::: LISTED ENTRIES

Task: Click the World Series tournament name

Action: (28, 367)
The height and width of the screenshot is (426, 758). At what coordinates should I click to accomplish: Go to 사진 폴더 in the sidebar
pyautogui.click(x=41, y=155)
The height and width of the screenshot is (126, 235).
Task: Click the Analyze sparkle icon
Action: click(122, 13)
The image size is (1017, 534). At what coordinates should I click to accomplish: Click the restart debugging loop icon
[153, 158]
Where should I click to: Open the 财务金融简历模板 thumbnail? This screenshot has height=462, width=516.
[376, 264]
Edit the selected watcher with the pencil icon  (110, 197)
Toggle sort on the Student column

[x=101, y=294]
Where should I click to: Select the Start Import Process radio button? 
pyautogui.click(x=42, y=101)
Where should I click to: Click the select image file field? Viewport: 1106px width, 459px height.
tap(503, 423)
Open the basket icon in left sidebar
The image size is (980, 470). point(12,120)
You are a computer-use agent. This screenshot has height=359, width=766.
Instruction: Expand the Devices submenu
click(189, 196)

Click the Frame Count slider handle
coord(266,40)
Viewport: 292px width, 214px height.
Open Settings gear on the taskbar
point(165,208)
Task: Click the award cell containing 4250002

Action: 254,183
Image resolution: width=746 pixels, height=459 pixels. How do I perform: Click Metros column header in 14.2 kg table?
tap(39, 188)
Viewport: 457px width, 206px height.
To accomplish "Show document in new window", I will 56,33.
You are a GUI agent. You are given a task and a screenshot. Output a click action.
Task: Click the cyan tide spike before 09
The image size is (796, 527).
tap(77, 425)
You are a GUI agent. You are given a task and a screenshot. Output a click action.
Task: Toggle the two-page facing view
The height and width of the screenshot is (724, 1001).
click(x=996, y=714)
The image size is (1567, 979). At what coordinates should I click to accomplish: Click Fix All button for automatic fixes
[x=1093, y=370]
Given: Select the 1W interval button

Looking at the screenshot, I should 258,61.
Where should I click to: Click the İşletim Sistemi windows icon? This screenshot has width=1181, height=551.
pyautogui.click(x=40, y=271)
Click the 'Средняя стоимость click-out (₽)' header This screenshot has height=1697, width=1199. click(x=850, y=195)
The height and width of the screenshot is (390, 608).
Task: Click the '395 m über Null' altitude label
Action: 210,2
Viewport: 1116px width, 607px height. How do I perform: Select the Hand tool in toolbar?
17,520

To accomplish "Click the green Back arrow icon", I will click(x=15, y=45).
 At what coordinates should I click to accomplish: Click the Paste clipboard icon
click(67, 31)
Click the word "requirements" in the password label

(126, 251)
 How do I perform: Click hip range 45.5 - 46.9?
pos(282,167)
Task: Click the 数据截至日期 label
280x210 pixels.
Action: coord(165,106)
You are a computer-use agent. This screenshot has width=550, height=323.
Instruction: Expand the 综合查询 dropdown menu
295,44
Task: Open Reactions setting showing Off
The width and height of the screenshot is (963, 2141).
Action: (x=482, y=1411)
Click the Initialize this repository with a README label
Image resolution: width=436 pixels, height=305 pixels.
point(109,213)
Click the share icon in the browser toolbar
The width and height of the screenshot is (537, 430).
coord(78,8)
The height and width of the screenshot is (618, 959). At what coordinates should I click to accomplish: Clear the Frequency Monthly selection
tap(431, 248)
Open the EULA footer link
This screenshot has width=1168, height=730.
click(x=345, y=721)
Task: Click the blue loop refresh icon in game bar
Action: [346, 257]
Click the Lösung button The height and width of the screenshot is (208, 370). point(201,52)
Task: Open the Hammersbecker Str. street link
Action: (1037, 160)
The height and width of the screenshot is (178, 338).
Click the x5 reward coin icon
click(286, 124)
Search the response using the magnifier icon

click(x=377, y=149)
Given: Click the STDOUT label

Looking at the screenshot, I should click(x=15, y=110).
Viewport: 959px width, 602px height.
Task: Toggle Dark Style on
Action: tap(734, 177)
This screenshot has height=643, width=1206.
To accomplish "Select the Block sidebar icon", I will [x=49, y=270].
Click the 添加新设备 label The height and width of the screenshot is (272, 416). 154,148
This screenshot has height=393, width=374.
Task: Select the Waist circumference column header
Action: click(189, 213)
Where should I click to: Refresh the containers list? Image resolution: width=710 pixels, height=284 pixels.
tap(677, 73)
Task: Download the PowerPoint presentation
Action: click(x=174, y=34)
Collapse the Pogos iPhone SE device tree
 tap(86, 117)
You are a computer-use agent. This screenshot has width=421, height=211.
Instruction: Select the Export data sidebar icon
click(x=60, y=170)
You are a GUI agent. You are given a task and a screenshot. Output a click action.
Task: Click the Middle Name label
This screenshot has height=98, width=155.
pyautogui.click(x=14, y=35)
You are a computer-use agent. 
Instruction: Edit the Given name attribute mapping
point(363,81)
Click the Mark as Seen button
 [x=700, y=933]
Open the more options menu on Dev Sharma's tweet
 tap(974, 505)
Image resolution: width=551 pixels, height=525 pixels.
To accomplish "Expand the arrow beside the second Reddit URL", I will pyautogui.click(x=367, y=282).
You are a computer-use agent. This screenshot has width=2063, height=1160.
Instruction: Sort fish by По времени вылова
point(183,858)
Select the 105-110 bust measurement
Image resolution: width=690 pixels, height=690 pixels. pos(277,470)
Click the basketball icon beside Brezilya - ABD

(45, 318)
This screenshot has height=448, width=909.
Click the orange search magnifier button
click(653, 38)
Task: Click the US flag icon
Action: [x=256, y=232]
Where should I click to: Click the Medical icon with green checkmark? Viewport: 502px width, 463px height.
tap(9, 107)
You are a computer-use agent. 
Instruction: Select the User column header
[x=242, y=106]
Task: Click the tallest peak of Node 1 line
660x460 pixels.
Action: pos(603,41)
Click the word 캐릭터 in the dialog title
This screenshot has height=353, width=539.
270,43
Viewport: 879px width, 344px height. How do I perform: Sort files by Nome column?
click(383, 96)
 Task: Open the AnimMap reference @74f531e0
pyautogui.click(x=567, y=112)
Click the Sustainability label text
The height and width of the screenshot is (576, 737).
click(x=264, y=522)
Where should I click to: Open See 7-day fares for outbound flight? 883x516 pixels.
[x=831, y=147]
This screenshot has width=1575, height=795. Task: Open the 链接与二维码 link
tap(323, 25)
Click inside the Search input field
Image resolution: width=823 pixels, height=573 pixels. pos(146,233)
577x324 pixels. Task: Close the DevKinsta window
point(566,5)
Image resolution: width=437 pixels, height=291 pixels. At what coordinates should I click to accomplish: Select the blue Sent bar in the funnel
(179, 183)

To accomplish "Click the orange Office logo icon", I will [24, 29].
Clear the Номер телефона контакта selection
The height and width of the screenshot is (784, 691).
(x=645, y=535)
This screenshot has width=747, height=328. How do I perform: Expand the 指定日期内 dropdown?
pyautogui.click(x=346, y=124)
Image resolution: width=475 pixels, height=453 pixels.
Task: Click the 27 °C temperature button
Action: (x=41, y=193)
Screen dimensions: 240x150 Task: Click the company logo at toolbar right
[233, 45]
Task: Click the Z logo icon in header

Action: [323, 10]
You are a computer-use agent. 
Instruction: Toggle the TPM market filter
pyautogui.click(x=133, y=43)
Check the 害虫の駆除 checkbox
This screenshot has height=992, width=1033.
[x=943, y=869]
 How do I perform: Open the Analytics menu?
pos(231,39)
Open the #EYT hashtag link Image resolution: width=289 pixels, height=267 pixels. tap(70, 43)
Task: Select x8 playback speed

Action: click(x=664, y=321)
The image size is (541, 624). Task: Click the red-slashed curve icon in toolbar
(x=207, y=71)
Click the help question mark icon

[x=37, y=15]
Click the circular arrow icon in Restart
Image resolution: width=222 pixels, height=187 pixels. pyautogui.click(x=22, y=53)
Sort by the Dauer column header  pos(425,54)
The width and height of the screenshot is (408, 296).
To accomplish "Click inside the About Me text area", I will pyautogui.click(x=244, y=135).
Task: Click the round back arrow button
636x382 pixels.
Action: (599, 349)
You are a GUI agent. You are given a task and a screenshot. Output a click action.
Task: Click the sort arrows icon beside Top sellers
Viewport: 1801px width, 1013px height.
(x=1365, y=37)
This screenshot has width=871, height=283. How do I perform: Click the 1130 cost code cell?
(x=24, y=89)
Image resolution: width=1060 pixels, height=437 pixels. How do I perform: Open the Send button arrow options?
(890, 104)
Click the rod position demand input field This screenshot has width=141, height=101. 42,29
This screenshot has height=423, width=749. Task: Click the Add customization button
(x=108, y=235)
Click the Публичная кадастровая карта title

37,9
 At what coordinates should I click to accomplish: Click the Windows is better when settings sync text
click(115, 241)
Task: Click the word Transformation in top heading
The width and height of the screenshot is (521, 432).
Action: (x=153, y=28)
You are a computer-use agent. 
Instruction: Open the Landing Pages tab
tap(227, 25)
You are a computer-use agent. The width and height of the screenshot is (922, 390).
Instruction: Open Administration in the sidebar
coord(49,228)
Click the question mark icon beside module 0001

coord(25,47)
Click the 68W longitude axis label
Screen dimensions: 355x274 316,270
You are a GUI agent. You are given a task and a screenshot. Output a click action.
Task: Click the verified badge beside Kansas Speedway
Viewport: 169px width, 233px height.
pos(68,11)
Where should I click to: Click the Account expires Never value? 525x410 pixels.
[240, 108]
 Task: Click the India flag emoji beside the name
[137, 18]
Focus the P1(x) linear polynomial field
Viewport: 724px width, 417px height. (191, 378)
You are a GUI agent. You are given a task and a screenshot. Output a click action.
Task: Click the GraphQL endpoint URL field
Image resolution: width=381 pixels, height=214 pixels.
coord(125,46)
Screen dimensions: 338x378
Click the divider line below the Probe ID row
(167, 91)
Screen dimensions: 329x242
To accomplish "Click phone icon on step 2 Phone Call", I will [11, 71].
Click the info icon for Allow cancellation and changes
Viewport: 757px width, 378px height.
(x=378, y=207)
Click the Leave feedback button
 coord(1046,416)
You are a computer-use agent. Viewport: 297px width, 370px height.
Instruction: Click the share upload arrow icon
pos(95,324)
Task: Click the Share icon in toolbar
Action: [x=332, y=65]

::::::

TRY IT -> Lines holding the word "computer" in the entries above are the ones to pull out. Copy them all.

EXERCISE OUTPUT ->
You are a computer-use agent. This screenshot has height=359, width=766.
You are a computer-use agent. This screenshot has width=550, height=323.
You are a computer-use agent. This screenshot has width=421, height=211.
You are a computer-use agent. 
You are a computer-use agent. This screenshot has width=2063, height=1160.
You are a computer-use agent. 
You are a computer-use agent. 
You are a computer-use agent. 
You are a computer-use agent. The width and height of the screenshot is (922, 390).
You are a computer-use agent. Viewport: 297px width, 370px height.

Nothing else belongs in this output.